Nordics show local authorities how to borrow
Agencies such as Kommuninvest, Munifin and KommuneKredit might not be the best known in the capital markets. But a growing global community of investors can’t get enough of their paper. Is it an example that others want to follow?
Agencies representing local governments are stepping up to the plate in a growing number of countries. This enables councils to tap capital markets as funding needs grow and governments move out of the market. Tax receipts, joint-and-several guarantees from their members and a culture of conservatism provide a security that underpins a legal structure. This has proved highly attractive to investors in agency paper.
A number of names (predominantly until now) from Scandinavia are already well known and trusted by the markets as triple A-rated borrowers.
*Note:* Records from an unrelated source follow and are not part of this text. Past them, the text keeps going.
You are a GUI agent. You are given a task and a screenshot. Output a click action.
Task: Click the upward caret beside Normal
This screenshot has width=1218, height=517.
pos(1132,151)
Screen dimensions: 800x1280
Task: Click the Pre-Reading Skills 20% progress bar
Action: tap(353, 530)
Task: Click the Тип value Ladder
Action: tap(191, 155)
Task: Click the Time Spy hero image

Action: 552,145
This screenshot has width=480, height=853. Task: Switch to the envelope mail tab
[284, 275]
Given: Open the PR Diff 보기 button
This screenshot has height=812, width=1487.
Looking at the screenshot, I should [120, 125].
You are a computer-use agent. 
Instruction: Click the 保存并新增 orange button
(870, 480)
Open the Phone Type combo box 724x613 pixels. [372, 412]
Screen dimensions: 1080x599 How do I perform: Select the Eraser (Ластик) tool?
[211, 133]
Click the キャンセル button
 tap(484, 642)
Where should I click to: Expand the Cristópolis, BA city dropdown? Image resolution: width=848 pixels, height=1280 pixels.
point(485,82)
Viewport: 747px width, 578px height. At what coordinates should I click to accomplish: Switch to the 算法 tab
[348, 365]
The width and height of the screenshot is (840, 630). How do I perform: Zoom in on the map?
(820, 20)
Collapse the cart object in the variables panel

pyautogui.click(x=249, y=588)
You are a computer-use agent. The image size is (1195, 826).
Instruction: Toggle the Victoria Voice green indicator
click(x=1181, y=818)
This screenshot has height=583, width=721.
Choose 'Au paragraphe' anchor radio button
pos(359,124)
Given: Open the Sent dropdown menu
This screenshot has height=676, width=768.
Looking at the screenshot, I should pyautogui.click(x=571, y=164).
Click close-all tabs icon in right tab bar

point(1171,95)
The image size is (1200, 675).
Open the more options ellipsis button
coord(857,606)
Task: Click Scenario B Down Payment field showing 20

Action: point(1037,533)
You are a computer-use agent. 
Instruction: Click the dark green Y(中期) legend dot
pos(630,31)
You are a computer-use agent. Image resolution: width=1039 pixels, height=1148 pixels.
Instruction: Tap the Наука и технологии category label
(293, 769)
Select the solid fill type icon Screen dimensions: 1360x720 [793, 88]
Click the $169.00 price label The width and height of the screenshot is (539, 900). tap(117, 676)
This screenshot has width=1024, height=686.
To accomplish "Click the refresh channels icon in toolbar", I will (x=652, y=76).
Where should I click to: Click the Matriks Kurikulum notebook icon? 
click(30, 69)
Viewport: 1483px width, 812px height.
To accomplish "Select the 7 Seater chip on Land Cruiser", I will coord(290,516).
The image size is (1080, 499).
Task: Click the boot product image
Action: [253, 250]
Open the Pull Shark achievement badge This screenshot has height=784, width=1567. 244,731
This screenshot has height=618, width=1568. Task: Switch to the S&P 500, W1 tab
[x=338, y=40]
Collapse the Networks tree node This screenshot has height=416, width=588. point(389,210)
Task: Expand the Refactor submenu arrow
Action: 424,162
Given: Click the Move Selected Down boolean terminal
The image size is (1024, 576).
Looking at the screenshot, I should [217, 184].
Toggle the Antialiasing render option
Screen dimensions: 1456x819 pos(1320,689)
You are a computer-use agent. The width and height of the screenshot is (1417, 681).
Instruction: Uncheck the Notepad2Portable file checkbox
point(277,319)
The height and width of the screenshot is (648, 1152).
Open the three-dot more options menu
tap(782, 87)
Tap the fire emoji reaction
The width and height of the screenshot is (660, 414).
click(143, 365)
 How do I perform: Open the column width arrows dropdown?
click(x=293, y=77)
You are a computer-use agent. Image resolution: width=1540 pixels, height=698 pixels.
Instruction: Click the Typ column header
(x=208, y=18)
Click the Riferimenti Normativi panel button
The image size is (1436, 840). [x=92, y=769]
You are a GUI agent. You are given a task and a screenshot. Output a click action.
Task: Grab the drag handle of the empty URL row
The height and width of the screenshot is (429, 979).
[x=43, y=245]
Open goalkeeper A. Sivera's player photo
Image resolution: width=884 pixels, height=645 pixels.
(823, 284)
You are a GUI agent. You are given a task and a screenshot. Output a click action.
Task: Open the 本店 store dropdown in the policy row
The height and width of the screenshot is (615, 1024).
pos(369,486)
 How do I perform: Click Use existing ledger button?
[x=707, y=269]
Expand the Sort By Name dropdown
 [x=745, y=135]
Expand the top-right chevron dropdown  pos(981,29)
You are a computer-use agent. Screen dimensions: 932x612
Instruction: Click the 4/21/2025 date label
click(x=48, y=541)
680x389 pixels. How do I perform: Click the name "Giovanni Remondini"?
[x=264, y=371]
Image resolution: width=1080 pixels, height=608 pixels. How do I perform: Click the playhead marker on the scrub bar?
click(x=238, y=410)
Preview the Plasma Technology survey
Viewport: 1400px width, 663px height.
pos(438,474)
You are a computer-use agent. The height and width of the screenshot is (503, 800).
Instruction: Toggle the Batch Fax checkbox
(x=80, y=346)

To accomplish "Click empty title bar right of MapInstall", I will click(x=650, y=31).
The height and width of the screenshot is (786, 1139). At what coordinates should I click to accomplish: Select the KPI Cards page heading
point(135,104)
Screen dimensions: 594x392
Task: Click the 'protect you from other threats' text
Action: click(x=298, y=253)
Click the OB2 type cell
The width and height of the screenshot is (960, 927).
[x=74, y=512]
Hans Beyer, head of global capital markets at SEB, says: “The agencies represent a new and quickly growing asset class, underpinned by guarantees from their members. It is highly secure.”
Ulrik Ross, HSBC’s head of global public sector debt and sustainable financing, agrees: “The Nordic model of the agency for local government financing is the best in the world having proved itself throughout the crisis, and it continues to perform.”
The agencies’ burgeoning role in the capital markets was underlined by Moody’s Investor Services in its August peer-comparison report. It states: “The very highest ratings reflect the specialized role these institutions play as lenders and debt managers for regional and local governments in wealthy and stable Nordic countries.